I can't remember the last time I logged into that box so if it's
something in the buildenv, it's either caused by a Windows update,

Re-reading the thread ... could that last point be significant? Are
all four of these boxen set to auto-accept updates from Redmond?

regards, tom lane

#10Andrew Dunstan
andrew@dunslane.net
In reply to: Tom Lane (#8)
Re: Oops - BF:Mastodon just died

Tom Lane wrote:

* Has the buildfarm script changed recently in a way that might change
the execution PATH and thereby suck in a different version of dumpbin?
(Or even a different version of Perl?)

No. In at least the case of red_bat nothing has changed for months.

* Is it conceivable that dumpbin's output format has changed in a way
that confuses the bit of Perl code that's parsing it? One idea that
comes to mind is that it contains a timestamp that just got wider ---
I remember seeing some bugs like that when the value of Unix time_t
reached 1 billion and became 9 instead of 8 digits.

Neither of these sound very plausible, but it seems the next step for
investigation is to look closely at what's happening in gendef.pl.

Right. I agree that your diff makes gendef.pl the prime suspect.

Yoo also just said:

"Dave Page" <dpage@postgresql.org> writes:

I can't remember the last time I logged into that box so if it's
something in the buildenv, it's either caused by a Windows update,

Re-reading the thread ... could that last point be significant? Are
all four of these boxen set to auto-accept updates from Redmond?

-- -- --

◆ Exercise tasks ◆
1 – Reproduce the mailing-list thread word for word, everything from "Re: Oops - BF:Mastodon" down to "version of Perl?)".
2 – Answer these questions from the mailing-list thread.
(a) For which machine does the reply say nothing has changed for months?
(b) Which file does the reply call the prime suspect?
(c) How many digits did Unix time_t have after it reached 1 billion?
The records have nothing to do with the mailing-list thread.

◆ Extracted information ◆
-- -- --

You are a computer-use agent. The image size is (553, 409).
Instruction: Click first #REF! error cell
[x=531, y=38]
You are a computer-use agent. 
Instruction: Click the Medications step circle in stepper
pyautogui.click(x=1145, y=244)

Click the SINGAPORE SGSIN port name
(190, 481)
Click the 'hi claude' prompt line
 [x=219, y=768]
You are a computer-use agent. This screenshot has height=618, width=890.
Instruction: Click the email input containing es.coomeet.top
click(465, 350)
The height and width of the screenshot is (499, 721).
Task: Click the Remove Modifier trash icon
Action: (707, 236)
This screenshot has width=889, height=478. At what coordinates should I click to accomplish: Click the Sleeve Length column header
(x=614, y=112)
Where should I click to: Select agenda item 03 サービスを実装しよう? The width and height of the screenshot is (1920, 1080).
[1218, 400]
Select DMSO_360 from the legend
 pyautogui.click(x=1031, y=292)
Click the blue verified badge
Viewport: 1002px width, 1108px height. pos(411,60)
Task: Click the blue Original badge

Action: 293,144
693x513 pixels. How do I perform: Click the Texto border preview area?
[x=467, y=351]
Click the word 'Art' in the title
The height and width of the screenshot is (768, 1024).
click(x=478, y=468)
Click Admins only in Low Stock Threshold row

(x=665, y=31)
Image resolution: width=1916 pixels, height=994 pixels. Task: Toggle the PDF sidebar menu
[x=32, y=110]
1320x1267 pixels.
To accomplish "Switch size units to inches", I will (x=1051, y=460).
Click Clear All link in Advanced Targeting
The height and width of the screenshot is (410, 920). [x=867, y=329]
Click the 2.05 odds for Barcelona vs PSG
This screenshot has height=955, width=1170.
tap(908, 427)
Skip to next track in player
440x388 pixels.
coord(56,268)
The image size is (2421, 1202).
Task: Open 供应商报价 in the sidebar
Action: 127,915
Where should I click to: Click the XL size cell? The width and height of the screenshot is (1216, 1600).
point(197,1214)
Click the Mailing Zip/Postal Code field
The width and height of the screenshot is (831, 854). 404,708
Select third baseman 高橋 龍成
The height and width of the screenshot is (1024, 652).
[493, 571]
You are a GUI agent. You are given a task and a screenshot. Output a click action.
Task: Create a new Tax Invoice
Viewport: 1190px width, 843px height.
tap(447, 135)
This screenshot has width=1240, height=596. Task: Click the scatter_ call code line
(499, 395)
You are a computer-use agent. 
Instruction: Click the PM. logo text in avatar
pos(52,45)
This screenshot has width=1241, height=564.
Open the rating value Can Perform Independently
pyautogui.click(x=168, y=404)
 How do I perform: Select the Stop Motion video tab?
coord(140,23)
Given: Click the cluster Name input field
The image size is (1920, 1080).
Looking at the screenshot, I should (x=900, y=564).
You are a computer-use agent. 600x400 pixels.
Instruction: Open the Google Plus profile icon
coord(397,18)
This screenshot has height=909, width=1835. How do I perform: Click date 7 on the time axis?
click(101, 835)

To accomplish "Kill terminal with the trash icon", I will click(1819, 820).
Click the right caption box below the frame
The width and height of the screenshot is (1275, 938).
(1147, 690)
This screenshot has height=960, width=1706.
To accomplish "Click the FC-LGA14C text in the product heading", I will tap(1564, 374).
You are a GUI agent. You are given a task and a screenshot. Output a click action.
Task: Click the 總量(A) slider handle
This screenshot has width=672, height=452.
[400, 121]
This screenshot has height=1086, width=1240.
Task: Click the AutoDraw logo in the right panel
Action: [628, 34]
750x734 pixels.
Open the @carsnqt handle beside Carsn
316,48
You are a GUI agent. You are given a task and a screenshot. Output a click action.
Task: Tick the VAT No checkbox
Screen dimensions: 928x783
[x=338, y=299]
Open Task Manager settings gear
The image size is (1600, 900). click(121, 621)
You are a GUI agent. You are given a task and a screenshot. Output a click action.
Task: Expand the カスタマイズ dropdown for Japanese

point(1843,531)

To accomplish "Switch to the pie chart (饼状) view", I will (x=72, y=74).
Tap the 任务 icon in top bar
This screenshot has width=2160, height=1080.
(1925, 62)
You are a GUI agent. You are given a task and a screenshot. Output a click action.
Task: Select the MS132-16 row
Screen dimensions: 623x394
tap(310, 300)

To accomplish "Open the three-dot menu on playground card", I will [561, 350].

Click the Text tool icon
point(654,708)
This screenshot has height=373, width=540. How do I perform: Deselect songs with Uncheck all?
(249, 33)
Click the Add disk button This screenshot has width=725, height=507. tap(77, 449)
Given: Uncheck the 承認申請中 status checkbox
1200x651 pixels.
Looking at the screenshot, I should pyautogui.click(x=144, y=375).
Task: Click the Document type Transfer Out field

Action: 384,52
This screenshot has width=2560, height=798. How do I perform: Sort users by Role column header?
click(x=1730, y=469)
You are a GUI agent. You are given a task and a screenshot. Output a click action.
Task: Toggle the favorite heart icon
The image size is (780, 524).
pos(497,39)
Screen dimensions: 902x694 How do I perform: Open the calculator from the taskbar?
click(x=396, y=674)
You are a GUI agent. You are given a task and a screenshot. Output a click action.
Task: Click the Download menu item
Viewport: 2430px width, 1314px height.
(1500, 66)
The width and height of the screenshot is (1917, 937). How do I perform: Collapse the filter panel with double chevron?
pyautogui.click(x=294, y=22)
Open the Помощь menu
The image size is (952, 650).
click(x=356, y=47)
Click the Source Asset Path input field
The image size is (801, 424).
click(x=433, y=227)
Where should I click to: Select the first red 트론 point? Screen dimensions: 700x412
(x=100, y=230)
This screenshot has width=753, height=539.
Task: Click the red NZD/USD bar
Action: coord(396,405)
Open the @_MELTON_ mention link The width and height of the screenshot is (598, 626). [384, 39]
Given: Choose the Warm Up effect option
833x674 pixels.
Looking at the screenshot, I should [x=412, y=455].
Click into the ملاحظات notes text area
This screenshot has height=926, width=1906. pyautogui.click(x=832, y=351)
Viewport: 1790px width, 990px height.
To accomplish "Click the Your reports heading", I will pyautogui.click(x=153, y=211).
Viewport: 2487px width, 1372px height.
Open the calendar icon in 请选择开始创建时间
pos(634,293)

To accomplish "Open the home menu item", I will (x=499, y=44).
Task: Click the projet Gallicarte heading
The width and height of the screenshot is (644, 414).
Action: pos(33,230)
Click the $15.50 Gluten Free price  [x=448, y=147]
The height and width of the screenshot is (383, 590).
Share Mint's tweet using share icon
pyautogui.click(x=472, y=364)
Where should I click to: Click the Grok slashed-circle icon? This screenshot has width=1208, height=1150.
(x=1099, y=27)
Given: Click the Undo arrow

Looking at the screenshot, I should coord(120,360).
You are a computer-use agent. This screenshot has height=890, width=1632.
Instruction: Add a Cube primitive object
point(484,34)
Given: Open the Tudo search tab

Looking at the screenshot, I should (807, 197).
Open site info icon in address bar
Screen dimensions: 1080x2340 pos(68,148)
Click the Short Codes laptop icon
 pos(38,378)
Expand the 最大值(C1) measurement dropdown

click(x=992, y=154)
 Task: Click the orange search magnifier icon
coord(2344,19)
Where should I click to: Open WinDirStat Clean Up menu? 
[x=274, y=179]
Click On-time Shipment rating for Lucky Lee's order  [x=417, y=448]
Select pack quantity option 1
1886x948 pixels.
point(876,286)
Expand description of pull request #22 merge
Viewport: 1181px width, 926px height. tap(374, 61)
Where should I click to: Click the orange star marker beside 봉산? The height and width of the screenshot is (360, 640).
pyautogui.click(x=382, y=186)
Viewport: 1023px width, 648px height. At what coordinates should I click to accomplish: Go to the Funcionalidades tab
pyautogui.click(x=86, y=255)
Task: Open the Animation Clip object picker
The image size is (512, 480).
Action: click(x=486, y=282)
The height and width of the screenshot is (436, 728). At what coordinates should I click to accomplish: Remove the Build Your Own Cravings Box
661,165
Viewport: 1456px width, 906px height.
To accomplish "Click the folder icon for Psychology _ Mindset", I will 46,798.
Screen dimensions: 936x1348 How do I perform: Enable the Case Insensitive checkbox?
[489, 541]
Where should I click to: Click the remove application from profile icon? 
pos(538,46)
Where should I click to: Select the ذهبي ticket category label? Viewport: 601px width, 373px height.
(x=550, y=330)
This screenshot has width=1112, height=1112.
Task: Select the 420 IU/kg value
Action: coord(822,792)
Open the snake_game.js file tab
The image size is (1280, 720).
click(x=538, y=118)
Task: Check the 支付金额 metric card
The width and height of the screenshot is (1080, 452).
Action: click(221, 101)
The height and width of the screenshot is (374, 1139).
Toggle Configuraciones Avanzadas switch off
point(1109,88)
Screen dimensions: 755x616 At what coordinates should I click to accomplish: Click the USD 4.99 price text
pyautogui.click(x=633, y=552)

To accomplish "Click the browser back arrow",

-- -- --

◆ Responses to the tasks ◆
1 –
Re: Oops - BF:Mastodon just died

Tom Lane wrote:

* Has the buildfarm script changed recently in a way that might change
the execution PATH and thereby suck in a different version of dumpbin?
(Or even a different version of Perl?)

2 –
(a) red_bat
(b) gendef.pl
(c) 9